I primi di marzo il social incriminato ha pubblicato una nota che riportiamo per dovere di cronaca: “La sicurezza e il benessere dei nostri utenti sono una priorità assoluta per TikTok. Come è specificato nelle nostre Linee Guida della Community, non consentiamo contenuti che incoraggiano, promuovono o esaltano sfide pericolose che potrebbero causare lesioni e abbiamo rimosso tutti i contenuti che riguardano queste sfide. Prendiamo inoltre ulteriori provvedimenti, laddove vediamo evidenti e seri rischi che potrebbero derivare da determinate sfide lanciate dagli utenti.
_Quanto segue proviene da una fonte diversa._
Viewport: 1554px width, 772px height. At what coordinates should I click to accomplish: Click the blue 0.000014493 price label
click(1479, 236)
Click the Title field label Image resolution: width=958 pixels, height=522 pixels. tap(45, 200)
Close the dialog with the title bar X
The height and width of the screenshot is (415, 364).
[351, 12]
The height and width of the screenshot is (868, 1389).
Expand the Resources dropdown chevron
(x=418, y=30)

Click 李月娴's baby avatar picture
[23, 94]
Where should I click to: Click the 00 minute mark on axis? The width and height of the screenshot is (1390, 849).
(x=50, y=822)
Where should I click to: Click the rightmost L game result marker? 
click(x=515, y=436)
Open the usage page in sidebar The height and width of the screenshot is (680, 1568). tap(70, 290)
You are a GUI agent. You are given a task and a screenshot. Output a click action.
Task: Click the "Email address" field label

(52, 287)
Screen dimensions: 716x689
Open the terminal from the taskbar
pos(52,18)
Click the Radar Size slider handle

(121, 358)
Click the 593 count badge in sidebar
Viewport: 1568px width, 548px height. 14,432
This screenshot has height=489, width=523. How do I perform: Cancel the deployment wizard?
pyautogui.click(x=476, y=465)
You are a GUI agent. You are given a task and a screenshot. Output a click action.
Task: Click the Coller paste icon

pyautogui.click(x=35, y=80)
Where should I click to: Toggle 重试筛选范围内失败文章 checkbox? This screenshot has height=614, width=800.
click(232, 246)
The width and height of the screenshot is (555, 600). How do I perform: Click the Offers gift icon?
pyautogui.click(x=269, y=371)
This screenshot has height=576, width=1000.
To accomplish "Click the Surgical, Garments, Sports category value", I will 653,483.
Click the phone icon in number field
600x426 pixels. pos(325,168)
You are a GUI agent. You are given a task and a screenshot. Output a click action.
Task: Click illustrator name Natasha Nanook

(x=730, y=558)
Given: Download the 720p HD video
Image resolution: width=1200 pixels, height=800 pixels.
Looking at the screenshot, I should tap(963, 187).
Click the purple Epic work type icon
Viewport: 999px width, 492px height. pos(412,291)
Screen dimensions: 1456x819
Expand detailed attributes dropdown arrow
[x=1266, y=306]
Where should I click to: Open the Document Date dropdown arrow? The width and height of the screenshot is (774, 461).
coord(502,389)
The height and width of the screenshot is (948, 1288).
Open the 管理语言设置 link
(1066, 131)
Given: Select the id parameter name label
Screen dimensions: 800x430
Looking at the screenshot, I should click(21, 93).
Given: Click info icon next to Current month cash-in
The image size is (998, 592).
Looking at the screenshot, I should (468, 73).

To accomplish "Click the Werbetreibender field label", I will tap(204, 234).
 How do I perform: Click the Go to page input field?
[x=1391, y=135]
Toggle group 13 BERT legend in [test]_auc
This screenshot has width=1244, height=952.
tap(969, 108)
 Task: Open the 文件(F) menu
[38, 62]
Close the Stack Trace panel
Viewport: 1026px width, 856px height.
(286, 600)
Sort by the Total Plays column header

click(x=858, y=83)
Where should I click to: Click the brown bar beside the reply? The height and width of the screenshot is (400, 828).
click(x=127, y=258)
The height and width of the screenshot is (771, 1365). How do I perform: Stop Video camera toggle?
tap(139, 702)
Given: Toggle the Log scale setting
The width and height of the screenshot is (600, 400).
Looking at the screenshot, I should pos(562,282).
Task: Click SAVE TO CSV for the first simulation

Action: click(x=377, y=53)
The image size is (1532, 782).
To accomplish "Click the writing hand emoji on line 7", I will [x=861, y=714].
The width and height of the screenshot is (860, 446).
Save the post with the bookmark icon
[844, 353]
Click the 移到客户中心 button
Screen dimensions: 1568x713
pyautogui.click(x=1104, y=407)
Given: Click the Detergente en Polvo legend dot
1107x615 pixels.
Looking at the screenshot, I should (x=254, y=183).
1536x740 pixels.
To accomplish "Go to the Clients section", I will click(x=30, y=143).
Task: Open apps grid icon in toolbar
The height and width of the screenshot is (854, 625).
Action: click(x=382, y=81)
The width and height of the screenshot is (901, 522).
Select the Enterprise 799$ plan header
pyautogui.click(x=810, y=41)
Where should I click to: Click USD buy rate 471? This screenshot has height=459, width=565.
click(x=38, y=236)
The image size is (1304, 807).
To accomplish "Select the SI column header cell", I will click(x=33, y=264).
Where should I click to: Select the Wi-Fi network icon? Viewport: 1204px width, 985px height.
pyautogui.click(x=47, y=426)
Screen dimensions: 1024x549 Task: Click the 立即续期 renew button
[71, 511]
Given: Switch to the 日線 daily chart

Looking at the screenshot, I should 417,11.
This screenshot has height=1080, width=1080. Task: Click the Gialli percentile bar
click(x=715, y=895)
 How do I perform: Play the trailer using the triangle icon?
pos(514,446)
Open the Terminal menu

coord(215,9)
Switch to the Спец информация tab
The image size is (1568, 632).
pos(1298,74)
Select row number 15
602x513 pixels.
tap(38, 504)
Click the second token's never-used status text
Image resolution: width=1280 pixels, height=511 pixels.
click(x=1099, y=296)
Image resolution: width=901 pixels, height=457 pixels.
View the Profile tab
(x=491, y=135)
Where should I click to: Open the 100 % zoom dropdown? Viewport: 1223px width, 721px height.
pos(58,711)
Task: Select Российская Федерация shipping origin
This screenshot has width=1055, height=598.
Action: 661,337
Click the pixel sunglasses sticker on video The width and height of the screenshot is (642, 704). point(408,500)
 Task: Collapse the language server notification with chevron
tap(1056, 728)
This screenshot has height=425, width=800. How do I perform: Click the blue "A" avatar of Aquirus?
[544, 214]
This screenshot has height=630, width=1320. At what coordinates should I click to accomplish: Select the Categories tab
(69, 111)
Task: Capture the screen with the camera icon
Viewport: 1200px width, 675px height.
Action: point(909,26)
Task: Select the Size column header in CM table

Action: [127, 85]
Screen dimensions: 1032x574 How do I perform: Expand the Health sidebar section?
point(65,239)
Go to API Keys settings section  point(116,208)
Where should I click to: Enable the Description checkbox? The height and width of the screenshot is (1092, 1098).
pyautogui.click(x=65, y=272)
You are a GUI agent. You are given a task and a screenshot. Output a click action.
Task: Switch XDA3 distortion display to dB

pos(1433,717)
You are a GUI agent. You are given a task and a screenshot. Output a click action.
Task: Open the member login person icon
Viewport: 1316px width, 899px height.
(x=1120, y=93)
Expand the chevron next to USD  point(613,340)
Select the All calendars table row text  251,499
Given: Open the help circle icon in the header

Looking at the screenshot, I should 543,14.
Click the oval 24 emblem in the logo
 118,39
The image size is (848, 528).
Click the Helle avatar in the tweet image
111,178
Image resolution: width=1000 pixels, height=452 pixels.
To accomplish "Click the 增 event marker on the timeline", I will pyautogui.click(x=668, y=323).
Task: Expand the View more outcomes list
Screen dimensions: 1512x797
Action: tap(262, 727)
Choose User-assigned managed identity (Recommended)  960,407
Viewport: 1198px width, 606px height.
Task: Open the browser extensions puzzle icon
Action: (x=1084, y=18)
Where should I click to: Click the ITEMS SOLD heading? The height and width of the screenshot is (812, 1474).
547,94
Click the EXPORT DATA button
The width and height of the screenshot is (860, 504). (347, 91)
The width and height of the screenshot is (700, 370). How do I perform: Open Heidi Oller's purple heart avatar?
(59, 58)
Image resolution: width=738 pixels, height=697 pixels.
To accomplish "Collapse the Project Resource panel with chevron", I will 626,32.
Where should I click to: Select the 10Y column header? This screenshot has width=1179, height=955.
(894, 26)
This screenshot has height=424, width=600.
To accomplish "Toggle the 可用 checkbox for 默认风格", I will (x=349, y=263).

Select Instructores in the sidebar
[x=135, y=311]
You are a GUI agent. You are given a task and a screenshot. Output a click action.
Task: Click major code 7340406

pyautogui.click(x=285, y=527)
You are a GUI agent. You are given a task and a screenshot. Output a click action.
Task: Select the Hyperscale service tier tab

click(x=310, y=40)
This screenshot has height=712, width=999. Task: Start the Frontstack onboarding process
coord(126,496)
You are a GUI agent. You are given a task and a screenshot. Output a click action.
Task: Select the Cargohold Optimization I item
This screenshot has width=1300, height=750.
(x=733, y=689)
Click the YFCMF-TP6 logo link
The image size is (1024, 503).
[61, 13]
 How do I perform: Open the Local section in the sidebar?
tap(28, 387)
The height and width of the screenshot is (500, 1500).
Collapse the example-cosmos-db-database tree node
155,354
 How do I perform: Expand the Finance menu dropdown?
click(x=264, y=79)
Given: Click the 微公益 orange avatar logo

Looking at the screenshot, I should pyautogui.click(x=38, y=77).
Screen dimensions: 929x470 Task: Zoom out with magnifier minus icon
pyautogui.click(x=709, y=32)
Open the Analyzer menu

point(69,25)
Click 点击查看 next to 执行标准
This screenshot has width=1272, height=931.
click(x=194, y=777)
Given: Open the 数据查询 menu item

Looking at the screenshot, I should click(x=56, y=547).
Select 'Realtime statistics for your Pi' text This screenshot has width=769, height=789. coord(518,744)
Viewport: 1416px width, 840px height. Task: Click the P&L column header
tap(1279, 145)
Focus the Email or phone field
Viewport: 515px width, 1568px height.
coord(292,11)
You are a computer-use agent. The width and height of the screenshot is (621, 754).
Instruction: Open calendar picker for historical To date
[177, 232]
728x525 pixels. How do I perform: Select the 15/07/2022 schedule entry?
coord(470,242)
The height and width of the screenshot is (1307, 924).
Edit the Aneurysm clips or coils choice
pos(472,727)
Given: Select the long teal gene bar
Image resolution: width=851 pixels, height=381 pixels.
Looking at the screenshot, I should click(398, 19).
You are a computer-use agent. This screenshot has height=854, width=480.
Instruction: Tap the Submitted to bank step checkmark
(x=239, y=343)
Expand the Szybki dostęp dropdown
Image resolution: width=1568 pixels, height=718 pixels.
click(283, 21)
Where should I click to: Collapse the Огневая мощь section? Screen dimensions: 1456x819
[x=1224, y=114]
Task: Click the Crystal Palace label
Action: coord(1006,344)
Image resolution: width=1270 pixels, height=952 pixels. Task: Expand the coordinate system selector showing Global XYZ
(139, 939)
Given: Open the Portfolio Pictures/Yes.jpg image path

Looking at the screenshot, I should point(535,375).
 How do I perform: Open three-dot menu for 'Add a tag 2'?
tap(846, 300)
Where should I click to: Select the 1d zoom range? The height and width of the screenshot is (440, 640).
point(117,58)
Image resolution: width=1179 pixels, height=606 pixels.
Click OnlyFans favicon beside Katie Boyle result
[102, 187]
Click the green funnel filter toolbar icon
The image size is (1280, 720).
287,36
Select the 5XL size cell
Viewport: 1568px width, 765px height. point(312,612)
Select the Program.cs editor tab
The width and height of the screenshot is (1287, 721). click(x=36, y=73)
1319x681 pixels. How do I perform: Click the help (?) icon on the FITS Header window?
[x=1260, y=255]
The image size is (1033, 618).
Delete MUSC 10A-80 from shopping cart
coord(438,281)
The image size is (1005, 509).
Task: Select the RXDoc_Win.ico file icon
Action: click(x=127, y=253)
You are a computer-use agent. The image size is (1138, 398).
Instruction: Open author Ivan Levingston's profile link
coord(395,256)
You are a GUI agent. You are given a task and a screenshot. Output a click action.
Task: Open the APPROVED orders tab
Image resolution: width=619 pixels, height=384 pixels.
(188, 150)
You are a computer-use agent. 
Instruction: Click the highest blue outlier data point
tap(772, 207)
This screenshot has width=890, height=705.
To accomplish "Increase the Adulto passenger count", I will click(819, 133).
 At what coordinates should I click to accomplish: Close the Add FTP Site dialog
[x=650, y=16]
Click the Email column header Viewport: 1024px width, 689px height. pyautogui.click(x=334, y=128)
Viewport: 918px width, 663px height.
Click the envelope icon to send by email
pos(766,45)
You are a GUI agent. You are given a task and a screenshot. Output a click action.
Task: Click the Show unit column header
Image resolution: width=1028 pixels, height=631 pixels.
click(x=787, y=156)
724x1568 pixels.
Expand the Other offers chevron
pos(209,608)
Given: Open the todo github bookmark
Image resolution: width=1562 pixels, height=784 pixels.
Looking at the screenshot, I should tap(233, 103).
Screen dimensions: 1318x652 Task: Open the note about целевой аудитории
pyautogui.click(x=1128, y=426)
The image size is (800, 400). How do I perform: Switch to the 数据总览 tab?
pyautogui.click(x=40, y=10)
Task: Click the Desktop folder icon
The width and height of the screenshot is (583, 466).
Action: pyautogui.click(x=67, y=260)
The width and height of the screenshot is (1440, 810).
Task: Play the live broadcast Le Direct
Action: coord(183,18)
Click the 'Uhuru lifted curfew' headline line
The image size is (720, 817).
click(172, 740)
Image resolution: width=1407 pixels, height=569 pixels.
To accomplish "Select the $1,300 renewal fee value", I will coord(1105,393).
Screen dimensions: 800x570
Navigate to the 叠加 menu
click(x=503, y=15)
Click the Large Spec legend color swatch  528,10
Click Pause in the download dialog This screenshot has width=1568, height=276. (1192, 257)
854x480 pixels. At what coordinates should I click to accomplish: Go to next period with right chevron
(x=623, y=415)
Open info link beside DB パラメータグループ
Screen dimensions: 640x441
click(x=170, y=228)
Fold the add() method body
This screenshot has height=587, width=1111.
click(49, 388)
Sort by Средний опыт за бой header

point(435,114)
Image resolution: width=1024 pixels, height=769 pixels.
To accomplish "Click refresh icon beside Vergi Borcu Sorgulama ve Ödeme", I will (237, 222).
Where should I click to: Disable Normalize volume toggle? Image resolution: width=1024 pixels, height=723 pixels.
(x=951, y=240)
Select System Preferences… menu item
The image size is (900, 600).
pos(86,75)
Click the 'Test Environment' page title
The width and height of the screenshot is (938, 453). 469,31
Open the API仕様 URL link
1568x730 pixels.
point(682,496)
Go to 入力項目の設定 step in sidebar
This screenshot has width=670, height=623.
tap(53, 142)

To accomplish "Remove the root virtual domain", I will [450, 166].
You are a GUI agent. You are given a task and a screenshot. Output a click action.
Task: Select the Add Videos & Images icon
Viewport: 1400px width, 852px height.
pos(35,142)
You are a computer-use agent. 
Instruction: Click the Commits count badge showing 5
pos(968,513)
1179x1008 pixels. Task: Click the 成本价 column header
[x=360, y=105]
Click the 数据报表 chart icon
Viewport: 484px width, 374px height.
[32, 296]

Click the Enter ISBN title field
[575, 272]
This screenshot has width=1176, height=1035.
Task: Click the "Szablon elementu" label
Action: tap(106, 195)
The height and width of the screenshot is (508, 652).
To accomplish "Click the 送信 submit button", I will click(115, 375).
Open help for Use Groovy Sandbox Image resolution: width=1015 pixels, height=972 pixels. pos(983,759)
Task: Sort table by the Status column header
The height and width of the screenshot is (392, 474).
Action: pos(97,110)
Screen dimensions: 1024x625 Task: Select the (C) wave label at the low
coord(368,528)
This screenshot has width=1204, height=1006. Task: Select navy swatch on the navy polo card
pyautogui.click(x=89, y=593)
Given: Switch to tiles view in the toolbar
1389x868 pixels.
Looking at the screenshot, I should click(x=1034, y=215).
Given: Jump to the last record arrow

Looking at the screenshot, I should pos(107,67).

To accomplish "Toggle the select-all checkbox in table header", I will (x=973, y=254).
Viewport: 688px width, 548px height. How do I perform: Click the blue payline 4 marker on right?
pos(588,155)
Ad esempio, ora appare una nota informativa sotto l’hashtag #Skullbreakerchallenge, che ricorda agli utenti di non imitare o incoraggiare la partecipazione ad acrobazie e/o comportamenti rischiosi che possano causare gravi lesioni o la morte”.  Ci domandiamo come possano riuscire a controllare un mare infinito di contenuti che si riversano quotidianamente sul loro canale. Qualche dubbio ci sorge spontaneo. 

I casi che vi abbiamo raccontato sono solo esempi delle insidie che possono nascondersi dietro questo social e forse rendere i genitori sempre più consapevoli e attivi nella vita dei figli può essere l’unica difesa possibile.